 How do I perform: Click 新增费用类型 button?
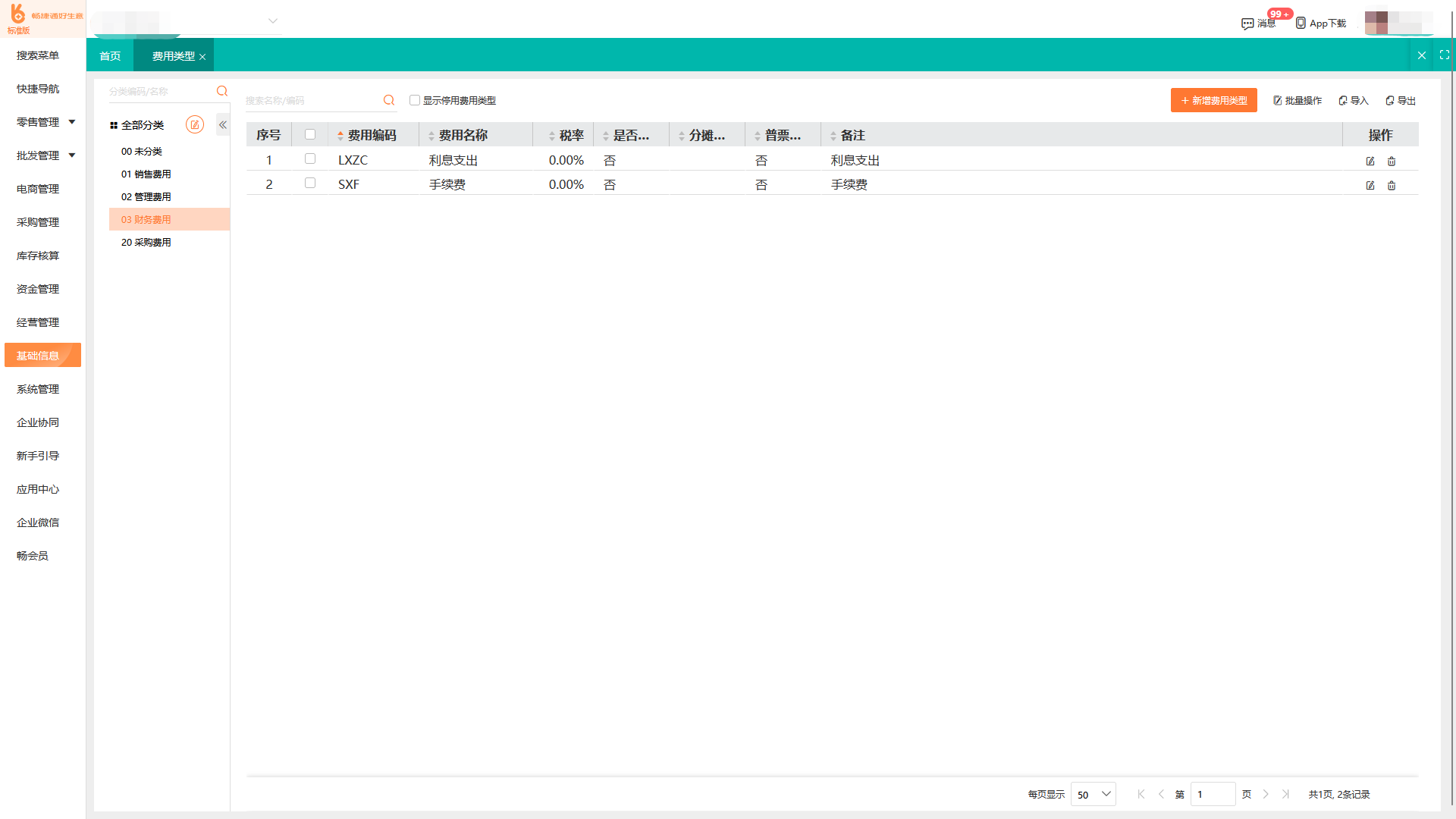[x=1213, y=99]
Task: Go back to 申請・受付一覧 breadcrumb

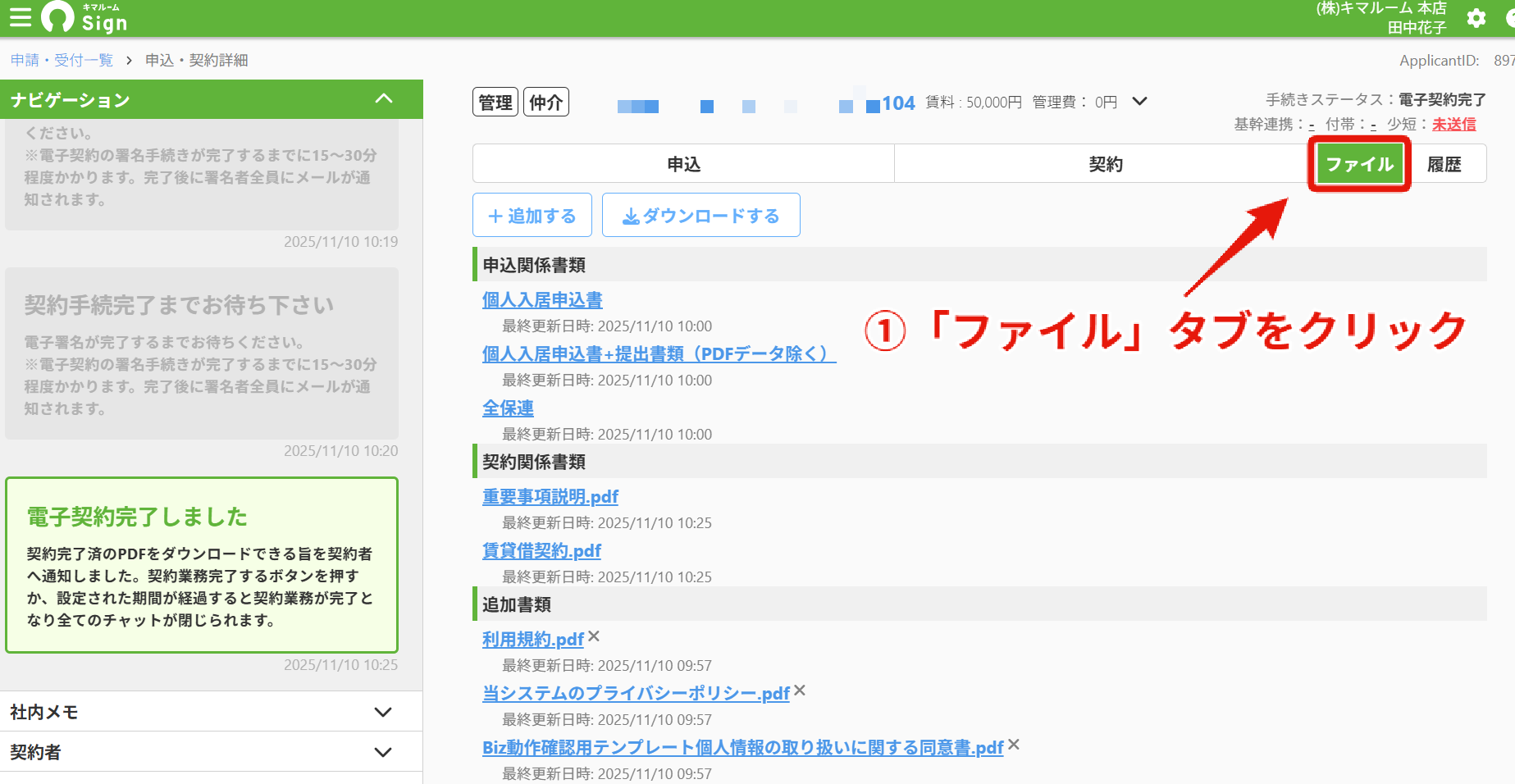Action: coord(62,60)
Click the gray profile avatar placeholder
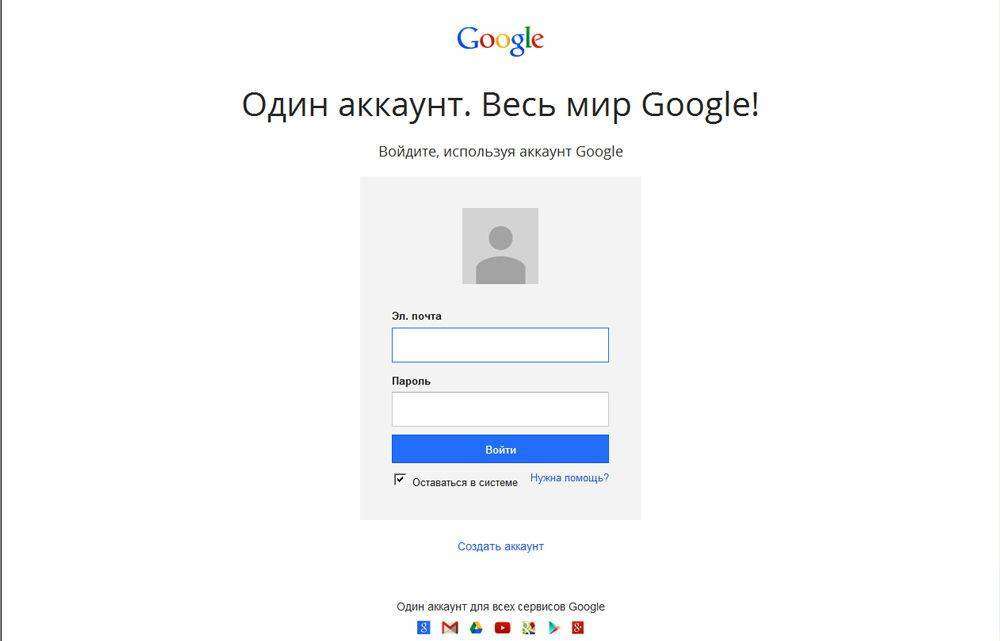 point(500,246)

**What is expected:**
Could you reproduce the data above exactly, without its pictures?

**Task result:**
 How do I perform: Click 新增费用类型 button?
[x=1213, y=99]
Task: Go back to 申請・受付一覧 breadcrumb

Action: coord(62,60)
Click the gray profile avatar placeholder
 point(500,246)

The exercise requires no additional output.